**TASK DETAILS:**
In the post about Ben's new job, at roughly what age did the writer begin attending Westover?

Evans' Summer Whirlwind: Part 2
The exciting news is…Ben got a job :) …at our home church nonetheless!!! I don’t know which of the two of us is more excited. I’m excited for him because I’ve seen the passion he has for the local church, and to serve God through it. I’m just so joyful that he now has a bigger outlet to let that flow out of him. I know, without a shadow of a doubt, that being in the local church is where Ben is supposed to be. He has a passion for people, and an even bigger passion to show God’s love to them. You can see the change in his face, and the joy in his spirit is just overflowing in him. I can’t wait to see what God does in the years to come. And I’ll also admit I’m just a little excited for me because I love my home church, Westover. I was a little sad when we started thinking about leaving to pursue other things and places to serve and minister. I grew up at Westover (been there since I was 5 or so years old) and I have seen the love this church has for God’s Word and His truth. What I learned about God, His love and His truth (through the many ministries I’ve been a part of) has been truly life changing. I don’t know that I would’ve gotten through the hard times in my life without the solid foundation I have, which was built into me through my family and the church in my early years. I’m excited that God opened a door that allowed us to stay here…to give more kids that gift of a solid foundation in Christ, one that will hopefully steady them throughout the rest of their lives.
Real talk for a minute though…I was actually extremely sad when I heard that the person who was originally in this role said they were leaving. We were looking forward to stepping into a new position alongside them this upcoming year, and when we heard that were left feeling a little scared and confused. We absolutely loved serving alongside them, and were looking forward to learning the ins and outs of this ministry from them! But you know what’s so cool…they’re actually partnering with churches in our area to help local families pursue adoption in their new job. How awesome is that! That’s probably why we so were looking forward to working with her, because our hearts were beating for so many of the same things. In case I needed any other reason to doubt God’s leading in this, how he opened so many doors for so many different people all to lead us to this place, how could you not see Him in the midst of all of it. It’s just so cool when you see glimpses of God’s plan begin to unfold. I hope this is only the beginning for Ben, our family, and our church. I know God’s up to something amazing. I also know that there will be challenges and struggles and difficulties as we face these changes, but knowing that His hand is right in the midst of all of it is the comfort that we need to keep going when the days do get hard.

**Collected data:**
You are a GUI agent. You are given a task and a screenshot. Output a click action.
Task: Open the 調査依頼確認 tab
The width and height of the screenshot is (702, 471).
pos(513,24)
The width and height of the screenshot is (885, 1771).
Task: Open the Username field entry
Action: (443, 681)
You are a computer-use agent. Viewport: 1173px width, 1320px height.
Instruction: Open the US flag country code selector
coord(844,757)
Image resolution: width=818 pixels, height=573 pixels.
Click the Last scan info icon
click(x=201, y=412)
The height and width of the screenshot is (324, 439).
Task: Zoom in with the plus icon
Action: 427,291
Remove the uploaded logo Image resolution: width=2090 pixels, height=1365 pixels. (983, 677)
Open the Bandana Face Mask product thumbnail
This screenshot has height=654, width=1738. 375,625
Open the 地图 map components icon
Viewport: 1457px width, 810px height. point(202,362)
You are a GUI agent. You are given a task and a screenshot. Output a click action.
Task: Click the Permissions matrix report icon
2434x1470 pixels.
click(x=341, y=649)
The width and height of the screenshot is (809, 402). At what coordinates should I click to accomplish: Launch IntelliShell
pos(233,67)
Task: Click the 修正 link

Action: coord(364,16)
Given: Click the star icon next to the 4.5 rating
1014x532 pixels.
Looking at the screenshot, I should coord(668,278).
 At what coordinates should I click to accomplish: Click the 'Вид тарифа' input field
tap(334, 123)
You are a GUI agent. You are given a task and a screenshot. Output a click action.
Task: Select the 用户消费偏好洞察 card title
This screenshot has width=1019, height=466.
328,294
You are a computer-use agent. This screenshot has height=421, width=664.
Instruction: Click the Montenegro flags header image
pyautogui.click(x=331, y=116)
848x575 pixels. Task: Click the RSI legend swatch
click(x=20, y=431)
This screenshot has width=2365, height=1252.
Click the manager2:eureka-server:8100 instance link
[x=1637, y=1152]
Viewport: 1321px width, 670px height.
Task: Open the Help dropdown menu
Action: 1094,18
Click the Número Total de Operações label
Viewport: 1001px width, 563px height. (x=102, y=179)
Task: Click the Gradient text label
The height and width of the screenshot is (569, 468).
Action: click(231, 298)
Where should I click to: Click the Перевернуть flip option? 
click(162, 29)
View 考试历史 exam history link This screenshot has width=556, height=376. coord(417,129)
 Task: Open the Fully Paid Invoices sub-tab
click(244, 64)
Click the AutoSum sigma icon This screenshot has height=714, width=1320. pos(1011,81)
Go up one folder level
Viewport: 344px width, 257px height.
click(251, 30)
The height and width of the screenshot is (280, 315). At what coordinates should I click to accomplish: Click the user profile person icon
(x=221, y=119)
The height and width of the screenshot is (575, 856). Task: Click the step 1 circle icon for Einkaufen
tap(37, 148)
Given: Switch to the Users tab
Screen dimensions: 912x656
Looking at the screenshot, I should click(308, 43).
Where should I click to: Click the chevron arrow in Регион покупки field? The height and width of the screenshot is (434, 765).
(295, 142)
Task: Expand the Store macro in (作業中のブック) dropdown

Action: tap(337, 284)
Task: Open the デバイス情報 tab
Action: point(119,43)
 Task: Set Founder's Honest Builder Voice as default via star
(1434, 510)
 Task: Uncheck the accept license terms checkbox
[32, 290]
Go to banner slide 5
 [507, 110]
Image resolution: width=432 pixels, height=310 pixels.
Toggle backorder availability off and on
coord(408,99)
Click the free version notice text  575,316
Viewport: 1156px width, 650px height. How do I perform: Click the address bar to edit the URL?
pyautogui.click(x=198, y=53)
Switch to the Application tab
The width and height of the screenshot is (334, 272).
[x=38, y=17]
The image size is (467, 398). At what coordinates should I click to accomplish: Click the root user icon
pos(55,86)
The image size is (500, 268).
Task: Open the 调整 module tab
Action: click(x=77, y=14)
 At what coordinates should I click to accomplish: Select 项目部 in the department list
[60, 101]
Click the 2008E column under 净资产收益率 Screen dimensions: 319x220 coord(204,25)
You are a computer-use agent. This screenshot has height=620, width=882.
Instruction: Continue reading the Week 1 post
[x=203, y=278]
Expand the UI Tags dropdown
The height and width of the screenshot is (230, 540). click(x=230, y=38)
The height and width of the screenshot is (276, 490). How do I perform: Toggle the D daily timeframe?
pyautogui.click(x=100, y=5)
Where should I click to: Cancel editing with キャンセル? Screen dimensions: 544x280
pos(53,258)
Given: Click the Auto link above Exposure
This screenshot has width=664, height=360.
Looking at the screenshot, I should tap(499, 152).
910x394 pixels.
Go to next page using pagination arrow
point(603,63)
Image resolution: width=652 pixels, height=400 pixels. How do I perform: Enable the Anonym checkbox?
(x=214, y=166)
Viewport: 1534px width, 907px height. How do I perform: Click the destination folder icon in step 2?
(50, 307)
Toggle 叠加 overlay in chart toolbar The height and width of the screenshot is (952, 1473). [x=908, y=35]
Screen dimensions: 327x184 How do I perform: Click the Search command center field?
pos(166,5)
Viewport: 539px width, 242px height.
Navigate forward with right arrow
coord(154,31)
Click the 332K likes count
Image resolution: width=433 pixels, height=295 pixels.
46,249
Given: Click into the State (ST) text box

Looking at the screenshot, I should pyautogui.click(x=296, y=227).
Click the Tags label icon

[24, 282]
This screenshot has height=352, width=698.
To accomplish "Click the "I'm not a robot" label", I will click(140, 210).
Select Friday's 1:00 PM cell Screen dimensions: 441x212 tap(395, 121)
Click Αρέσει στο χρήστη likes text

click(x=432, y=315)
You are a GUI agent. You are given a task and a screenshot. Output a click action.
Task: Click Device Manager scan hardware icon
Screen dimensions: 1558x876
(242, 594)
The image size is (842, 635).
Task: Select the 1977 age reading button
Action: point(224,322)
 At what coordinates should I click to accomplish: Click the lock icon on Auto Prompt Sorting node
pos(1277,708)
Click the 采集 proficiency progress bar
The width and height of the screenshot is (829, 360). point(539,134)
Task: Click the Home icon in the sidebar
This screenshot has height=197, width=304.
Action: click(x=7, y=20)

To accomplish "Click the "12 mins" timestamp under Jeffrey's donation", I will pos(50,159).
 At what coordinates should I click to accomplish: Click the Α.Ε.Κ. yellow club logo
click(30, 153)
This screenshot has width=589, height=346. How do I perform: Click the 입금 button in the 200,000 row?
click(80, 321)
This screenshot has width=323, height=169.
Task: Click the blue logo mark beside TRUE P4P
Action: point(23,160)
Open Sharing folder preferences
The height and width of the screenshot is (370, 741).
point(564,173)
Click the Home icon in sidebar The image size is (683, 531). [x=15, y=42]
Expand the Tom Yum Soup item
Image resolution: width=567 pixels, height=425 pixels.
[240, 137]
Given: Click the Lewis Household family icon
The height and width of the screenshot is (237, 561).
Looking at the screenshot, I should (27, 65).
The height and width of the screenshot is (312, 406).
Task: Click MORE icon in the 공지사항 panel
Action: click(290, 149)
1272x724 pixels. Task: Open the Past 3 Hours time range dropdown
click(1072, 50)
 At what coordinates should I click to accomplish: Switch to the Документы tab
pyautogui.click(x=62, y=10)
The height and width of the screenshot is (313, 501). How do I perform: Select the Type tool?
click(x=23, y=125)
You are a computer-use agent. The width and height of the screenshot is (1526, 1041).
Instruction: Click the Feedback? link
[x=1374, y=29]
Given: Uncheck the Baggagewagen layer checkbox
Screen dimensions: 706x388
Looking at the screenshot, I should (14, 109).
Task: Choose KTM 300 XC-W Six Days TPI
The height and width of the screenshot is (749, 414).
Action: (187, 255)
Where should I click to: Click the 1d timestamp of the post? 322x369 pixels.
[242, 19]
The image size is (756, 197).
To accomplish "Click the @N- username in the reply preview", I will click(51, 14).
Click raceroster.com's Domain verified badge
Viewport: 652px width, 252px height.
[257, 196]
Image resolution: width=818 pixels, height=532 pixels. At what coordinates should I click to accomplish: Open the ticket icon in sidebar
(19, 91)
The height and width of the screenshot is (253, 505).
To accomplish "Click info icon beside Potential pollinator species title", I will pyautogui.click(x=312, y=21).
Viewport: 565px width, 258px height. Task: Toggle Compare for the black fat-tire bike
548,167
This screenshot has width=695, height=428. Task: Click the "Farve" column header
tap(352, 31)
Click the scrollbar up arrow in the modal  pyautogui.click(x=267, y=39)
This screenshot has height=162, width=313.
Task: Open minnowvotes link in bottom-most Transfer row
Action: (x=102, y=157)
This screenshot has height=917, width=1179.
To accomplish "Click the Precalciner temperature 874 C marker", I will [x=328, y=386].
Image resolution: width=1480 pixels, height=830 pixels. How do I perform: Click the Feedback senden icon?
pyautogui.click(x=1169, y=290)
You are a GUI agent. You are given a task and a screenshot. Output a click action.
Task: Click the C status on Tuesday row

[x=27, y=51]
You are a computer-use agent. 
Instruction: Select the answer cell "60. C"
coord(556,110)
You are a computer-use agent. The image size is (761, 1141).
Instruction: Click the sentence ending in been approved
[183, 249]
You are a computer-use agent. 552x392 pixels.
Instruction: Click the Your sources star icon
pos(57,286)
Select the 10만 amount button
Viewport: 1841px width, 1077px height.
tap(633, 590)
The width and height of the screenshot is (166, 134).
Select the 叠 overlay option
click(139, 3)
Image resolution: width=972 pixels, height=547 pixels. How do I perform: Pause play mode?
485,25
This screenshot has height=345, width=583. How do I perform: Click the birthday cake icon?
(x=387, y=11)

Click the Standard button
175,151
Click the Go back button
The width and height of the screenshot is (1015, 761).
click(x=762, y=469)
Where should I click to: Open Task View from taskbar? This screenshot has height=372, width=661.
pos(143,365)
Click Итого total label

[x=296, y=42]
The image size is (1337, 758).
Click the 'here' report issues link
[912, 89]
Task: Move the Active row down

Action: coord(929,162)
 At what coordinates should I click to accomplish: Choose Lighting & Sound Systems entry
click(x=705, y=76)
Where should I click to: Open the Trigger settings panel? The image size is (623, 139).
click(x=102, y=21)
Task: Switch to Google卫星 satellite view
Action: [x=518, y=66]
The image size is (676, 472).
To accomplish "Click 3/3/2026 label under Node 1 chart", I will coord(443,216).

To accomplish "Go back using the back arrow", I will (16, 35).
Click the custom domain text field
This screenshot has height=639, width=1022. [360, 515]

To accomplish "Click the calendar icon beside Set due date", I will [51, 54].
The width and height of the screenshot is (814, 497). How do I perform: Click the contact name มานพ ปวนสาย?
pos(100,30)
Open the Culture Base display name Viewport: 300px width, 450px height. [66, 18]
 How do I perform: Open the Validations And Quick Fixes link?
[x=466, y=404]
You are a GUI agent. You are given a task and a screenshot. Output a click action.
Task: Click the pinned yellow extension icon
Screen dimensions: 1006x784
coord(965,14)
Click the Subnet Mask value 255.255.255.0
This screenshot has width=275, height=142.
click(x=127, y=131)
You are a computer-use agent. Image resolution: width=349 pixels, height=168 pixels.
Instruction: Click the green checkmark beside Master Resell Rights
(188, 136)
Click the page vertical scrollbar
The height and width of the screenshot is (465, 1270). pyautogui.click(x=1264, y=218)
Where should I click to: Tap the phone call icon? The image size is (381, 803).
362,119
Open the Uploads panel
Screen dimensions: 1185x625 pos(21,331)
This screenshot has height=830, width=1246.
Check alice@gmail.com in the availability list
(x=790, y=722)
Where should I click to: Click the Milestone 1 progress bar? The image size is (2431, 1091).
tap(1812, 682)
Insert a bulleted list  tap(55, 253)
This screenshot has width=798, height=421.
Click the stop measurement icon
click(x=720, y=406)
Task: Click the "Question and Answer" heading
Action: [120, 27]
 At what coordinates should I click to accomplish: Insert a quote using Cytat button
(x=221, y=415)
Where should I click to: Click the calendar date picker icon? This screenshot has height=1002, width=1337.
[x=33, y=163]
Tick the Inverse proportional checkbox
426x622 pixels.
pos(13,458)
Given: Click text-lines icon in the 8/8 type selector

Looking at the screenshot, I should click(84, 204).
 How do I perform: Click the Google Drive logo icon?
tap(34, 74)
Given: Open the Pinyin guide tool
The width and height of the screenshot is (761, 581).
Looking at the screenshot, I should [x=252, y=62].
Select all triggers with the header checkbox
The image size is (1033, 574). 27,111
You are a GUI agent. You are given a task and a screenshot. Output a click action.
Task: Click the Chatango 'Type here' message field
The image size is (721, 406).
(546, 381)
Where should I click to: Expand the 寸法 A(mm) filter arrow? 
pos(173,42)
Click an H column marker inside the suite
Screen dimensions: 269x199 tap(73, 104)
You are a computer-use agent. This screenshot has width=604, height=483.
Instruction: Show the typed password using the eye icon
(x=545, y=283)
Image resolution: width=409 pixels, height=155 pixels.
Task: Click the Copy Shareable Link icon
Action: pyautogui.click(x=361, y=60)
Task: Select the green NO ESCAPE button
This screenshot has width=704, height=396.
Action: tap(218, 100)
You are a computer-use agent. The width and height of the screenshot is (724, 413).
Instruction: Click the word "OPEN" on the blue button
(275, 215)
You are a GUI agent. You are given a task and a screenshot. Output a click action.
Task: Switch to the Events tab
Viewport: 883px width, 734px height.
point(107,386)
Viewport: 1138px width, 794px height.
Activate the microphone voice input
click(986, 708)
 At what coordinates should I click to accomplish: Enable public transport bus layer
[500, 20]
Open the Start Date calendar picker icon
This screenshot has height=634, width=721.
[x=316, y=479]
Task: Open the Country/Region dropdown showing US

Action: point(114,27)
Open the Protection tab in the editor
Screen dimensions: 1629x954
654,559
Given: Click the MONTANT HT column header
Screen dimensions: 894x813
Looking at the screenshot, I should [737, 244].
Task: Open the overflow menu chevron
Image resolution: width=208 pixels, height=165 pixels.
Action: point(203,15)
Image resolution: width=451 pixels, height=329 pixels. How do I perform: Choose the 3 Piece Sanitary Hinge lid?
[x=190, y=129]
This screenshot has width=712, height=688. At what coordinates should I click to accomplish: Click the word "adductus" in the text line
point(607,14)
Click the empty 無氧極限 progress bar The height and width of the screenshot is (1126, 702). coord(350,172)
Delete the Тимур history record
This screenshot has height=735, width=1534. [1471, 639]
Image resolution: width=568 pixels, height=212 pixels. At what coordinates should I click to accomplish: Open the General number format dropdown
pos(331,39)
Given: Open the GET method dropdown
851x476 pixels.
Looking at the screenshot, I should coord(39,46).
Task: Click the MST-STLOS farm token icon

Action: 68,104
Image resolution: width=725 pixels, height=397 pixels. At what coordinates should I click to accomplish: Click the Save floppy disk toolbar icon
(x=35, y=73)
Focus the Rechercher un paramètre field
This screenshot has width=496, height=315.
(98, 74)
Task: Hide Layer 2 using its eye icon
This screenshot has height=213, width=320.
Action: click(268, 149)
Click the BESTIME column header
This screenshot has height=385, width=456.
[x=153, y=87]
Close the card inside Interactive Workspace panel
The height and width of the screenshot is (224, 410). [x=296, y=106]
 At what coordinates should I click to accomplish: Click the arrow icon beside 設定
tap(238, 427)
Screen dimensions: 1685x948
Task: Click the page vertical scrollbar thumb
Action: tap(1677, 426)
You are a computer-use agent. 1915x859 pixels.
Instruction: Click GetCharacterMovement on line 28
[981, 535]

**ANSWER TO THE TASK:**
Since about the age of 5.